In fact, it is so universal to the Latino Sansgíveen experience that the The Daily Show’s Al Madrigal touched both on its importance to our cultures and its inevitable spread into mainstream American celebrations of the holiday.
“I’m actually half-Mexican – get used to it ’cause in about five to ten years, you’re all gonna be related to one. Whether you like it or not, no matter how much you prepared your family, you’re gonna show up at Thanksgiving one of these years, you’re gonna walk in and say, ‘Hey! What’s happening? Since when did we start serving flan?’ Well, what’s happening is that somebody’s boning a Latino.”
It’s an interesting spin on the heated dialogue about America’s demographic transformation.
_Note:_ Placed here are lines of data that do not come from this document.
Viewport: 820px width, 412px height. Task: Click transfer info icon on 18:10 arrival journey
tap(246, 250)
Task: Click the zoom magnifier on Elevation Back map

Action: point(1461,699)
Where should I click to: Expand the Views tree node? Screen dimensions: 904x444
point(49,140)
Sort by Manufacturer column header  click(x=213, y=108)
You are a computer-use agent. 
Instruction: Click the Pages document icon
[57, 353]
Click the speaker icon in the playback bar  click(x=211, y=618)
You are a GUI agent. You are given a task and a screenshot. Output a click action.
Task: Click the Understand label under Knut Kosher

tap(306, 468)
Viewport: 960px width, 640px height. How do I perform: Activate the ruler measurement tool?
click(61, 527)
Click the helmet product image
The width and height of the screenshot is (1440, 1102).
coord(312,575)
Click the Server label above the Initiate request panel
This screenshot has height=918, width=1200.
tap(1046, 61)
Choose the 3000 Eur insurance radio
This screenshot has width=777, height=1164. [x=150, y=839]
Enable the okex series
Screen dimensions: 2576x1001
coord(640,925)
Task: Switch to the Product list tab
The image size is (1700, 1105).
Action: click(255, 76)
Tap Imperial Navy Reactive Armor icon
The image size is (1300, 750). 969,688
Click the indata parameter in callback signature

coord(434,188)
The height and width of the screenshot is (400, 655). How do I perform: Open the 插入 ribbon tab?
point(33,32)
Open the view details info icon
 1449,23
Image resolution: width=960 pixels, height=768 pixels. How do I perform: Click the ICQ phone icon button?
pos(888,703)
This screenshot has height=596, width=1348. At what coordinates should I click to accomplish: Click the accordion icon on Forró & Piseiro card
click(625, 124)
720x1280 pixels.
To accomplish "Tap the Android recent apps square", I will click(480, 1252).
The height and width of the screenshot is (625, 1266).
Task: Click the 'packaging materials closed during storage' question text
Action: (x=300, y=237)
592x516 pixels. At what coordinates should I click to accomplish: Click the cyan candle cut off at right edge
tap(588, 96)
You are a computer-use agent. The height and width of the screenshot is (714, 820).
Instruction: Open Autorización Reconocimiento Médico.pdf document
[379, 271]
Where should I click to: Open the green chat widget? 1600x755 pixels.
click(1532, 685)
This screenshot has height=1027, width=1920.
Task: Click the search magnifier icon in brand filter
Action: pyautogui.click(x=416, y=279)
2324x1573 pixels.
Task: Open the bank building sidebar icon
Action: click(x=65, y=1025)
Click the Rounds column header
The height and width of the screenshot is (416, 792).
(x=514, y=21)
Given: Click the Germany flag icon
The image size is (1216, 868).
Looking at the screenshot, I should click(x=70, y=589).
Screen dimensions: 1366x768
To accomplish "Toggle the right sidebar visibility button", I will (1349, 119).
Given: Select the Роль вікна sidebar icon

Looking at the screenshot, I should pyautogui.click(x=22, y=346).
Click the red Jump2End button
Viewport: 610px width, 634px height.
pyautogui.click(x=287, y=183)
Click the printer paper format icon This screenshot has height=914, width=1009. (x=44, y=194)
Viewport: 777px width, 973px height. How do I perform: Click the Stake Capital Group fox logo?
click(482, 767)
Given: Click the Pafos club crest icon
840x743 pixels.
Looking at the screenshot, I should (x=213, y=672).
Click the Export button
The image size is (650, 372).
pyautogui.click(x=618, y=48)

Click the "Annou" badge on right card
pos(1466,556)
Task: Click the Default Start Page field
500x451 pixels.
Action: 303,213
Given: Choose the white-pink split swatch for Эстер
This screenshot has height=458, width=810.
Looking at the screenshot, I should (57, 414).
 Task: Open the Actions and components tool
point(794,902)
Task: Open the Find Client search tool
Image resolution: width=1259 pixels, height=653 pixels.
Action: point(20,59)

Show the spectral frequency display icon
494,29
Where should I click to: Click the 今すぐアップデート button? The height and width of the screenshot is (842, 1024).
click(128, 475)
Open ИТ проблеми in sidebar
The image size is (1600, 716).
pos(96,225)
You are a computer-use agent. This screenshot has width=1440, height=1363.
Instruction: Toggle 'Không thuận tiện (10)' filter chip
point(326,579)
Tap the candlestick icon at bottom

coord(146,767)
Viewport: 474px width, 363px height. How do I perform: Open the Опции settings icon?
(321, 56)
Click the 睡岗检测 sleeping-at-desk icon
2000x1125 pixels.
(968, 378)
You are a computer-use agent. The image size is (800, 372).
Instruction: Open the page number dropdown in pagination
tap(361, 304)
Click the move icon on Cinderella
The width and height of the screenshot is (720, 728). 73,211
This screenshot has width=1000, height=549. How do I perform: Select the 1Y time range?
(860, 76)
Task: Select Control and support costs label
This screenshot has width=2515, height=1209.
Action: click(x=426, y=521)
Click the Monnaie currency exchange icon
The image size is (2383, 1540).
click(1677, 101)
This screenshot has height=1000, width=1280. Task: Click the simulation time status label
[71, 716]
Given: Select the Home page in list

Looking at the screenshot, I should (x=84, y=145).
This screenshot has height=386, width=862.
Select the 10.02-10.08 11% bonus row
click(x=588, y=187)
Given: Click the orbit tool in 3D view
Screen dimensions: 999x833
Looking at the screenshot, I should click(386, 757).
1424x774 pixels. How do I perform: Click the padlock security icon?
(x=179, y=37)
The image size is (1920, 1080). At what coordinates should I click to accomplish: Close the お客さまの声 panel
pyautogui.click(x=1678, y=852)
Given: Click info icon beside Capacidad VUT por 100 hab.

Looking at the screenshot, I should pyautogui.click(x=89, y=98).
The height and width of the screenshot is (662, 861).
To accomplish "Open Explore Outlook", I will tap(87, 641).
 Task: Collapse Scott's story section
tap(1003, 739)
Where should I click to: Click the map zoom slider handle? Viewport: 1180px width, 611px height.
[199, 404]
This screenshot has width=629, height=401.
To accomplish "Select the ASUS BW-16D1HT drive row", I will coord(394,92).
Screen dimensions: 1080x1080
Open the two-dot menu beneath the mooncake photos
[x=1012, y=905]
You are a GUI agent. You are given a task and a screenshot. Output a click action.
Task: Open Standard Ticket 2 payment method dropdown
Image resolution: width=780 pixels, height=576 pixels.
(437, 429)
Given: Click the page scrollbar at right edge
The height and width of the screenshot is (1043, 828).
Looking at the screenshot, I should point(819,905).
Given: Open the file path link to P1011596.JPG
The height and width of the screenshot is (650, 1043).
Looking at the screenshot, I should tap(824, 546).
Sure, there will be more and more of us over the next few years, but that also means we will inevitably infiltrate more traditional, white American families with our sugary-sweet holiday customs. This will mostly be thanks to Sofía Vergara and American media’s obsession with “Latin heat,” but as far as stereotypes go, it could be worse, right?
So this Thanksgiving, celebrate your culture with your pavo al mole or your patacón pisao, but just remember that the flan will soon be about as American as apple pie.